EXERCISE INSTRUCTIONS. Set the following entries down again exactly, line by line.

Data records:
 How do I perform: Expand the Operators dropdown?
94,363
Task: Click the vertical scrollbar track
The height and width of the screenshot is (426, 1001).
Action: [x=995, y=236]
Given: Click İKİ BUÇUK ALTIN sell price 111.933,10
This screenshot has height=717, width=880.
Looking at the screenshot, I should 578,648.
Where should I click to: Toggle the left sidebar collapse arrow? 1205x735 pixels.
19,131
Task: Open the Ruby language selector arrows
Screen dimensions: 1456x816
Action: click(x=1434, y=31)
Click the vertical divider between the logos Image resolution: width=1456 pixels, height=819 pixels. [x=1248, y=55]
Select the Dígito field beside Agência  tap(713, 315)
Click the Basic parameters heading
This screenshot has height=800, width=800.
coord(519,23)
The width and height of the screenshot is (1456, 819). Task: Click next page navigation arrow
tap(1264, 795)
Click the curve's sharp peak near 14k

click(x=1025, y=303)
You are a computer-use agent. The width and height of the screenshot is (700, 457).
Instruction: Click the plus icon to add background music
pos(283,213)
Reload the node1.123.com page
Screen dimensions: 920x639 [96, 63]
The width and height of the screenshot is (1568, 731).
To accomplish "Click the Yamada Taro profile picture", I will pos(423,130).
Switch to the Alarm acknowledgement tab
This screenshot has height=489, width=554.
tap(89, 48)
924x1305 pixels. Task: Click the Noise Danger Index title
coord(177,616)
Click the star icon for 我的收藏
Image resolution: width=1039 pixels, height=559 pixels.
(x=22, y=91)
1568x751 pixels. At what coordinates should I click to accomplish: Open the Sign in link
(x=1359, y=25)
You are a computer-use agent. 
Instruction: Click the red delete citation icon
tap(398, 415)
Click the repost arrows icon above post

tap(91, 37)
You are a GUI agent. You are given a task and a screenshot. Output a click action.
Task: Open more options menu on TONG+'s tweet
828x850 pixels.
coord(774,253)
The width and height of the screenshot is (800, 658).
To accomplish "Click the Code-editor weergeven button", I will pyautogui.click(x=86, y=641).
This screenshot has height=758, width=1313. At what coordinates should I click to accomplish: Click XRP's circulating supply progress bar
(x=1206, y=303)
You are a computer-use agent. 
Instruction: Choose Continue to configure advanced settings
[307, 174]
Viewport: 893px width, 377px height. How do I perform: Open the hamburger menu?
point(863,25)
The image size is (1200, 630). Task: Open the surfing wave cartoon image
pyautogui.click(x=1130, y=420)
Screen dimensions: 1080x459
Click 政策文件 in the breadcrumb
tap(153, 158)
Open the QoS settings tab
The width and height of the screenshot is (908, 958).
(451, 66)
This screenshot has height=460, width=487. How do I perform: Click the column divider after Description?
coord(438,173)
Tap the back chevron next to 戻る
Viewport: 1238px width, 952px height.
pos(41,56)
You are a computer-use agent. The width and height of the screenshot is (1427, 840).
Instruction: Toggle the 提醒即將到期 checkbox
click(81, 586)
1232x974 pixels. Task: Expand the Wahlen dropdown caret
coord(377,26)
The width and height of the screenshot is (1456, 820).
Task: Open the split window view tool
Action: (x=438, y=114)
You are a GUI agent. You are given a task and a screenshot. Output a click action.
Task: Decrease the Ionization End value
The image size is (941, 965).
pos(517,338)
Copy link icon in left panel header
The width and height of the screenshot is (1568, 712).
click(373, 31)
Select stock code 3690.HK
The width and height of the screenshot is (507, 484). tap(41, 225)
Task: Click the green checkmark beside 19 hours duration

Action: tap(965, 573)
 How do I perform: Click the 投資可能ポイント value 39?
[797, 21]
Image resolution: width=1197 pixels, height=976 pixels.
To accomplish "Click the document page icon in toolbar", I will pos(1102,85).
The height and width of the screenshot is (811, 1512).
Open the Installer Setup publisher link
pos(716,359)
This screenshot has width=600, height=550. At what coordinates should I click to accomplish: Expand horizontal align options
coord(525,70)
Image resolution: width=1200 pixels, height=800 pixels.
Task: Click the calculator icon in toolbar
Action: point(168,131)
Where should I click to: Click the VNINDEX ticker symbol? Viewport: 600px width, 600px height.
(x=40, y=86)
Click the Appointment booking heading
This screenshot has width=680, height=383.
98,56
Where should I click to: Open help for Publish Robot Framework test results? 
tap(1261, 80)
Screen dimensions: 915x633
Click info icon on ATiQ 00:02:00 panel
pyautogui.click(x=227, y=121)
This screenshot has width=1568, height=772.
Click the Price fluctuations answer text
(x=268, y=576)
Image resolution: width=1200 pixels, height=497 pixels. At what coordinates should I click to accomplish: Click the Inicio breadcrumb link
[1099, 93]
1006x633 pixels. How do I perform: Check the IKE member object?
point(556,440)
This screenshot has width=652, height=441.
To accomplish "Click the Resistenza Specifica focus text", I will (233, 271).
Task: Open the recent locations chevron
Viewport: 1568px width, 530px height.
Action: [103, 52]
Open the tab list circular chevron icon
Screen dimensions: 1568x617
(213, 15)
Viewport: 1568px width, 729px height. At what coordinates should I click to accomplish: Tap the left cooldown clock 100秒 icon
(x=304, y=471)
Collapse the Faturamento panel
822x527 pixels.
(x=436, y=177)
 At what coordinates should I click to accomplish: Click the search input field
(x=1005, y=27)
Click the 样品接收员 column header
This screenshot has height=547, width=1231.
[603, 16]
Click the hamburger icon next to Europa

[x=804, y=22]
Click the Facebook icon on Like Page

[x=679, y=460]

WRITTEN ANSWER.
 How do I perform: Expand the Operators dropdown?
94,363
Task: Click the vertical scrollbar track
The height and width of the screenshot is (426, 1001).
Action: [x=995, y=236]
Given: Click İKİ BUÇUK ALTIN sell price 111.933,10
This screenshot has height=717, width=880.
Looking at the screenshot, I should 578,648.
Where should I click to: Toggle the left sidebar collapse arrow? 1205x735 pixels.
19,131
Task: Open the Ruby language selector arrows
Screen dimensions: 1456x816
Action: click(x=1434, y=31)
Click the vertical divider between the logos Image resolution: width=1456 pixels, height=819 pixels. [x=1248, y=55]
Select the Dígito field beside Agência  tap(713, 315)
Click the Basic parameters heading
This screenshot has height=800, width=800.
coord(519,23)
The width and height of the screenshot is (1456, 819). Task: Click next page navigation arrow
tap(1264, 795)
Click the curve's sharp peak near 14k

click(x=1025, y=303)
You are a computer-use agent. The width and height of the screenshot is (700, 457).
Instruction: Click the plus icon to add background music
pos(283,213)
Reload the node1.123.com page
Screen dimensions: 920x639 [96, 63]
The width and height of the screenshot is (1568, 731).
To accomplish "Click the Yamada Taro profile picture", I will pos(423,130).
Switch to the Alarm acknowledgement tab
This screenshot has height=489, width=554.
tap(89, 48)
924x1305 pixels. Task: Click the Noise Danger Index title
coord(177,616)
Click the star icon for 我的收藏
Image resolution: width=1039 pixels, height=559 pixels.
(x=22, y=91)
1568x751 pixels. At what coordinates should I click to accomplish: Open the Sign in link
(x=1359, y=25)
You are a computer-use agent. 
Instruction: Click the red delete citation icon
tap(398, 415)
Click the repost arrows icon above post

tap(91, 37)
You are a GUI agent. You are given a task and a screenshot. Output a click action.
Task: Open more options menu on TONG+'s tweet
828x850 pixels.
coord(774,253)
The width and height of the screenshot is (800, 658).
To accomplish "Click the Code-editor weergeven button", I will pyautogui.click(x=86, y=641).
This screenshot has height=758, width=1313. At what coordinates should I click to accomplish: Click XRP's circulating supply progress bar
(x=1206, y=303)
You are a computer-use agent. 
Instruction: Choose Continue to configure advanced settings
[307, 174]
Viewport: 893px width, 377px height. How do I perform: Open the hamburger menu?
point(863,25)
The image size is (1200, 630). Task: Open the surfing wave cartoon image
pyautogui.click(x=1130, y=420)
Screen dimensions: 1080x459
Click 政策文件 in the breadcrumb
tap(153, 158)
Open the QoS settings tab
The width and height of the screenshot is (908, 958).
(451, 66)
This screenshot has height=460, width=487. How do I perform: Click the column divider after Description?
coord(438,173)
Tap the back chevron next to 戻る
Viewport: 1238px width, 952px height.
pos(41,56)
You are a computer-use agent. The width and height of the screenshot is (1427, 840).
Instruction: Toggle the 提醒即將到期 checkbox
click(81, 586)
1232x974 pixels. Task: Expand the Wahlen dropdown caret
coord(377,26)
The width and height of the screenshot is (1456, 820).
Task: Open the split window view tool
Action: (x=438, y=114)
You are a GUI agent. You are given a task and a screenshot. Output a click action.
Task: Decrease the Ionization End value
The image size is (941, 965).
pos(517,338)
Copy link icon in left panel header
The width and height of the screenshot is (1568, 712).
click(373, 31)
Select stock code 3690.HK
The width and height of the screenshot is (507, 484). tap(41, 225)
Task: Click the green checkmark beside 19 hours duration

Action: tap(965, 573)
 How do I perform: Click the 投資可能ポイント value 39?
[797, 21]
Image resolution: width=1197 pixels, height=976 pixels.
To accomplish "Click the document page icon in toolbar", I will pos(1102,85).
The height and width of the screenshot is (811, 1512).
Open the Installer Setup publisher link
pos(716,359)
This screenshot has width=600, height=550. At what coordinates should I click to accomplish: Expand horizontal align options
coord(525,70)
Image resolution: width=1200 pixels, height=800 pixels.
Task: Click the calculator icon in toolbar
Action: point(168,131)
Where should I click to: Click the VNINDEX ticker symbol? Viewport: 600px width, 600px height.
(x=40, y=86)
Click the Appointment booking heading
This screenshot has width=680, height=383.
98,56
Where should I click to: Open help for Publish Robot Framework test results? 
tap(1261, 80)
Screen dimensions: 915x633
Click info icon on ATiQ 00:02:00 panel
pyautogui.click(x=227, y=121)
This screenshot has width=1568, height=772.
Click the Price fluctuations answer text
(x=268, y=576)
Image resolution: width=1200 pixels, height=497 pixels. At what coordinates should I click to accomplish: Click the Inicio breadcrumb link
[1099, 93]
1006x633 pixels. How do I perform: Check the IKE member object?
point(556,440)
This screenshot has width=652, height=441.
To accomplish "Click the Resistenza Specifica focus text", I will (233, 271).
Task: Open the recent locations chevron
Viewport: 1568px width, 530px height.
Action: [103, 52]
Open the tab list circular chevron icon
Screen dimensions: 1568x617
(213, 15)
Viewport: 1568px width, 729px height. At what coordinates should I click to accomplish: Tap the left cooldown clock 100秒 icon
(x=304, y=471)
Collapse the Faturamento panel
822x527 pixels.
(x=436, y=177)
 At what coordinates should I click to accomplish: Click the search input field
(x=1005, y=27)
Click the 样品接收员 column header
This screenshot has height=547, width=1231.
[603, 16]
Click the hamburger icon next to Europa

[x=804, y=22]
Click the Facebook icon on Like Page

[x=679, y=460]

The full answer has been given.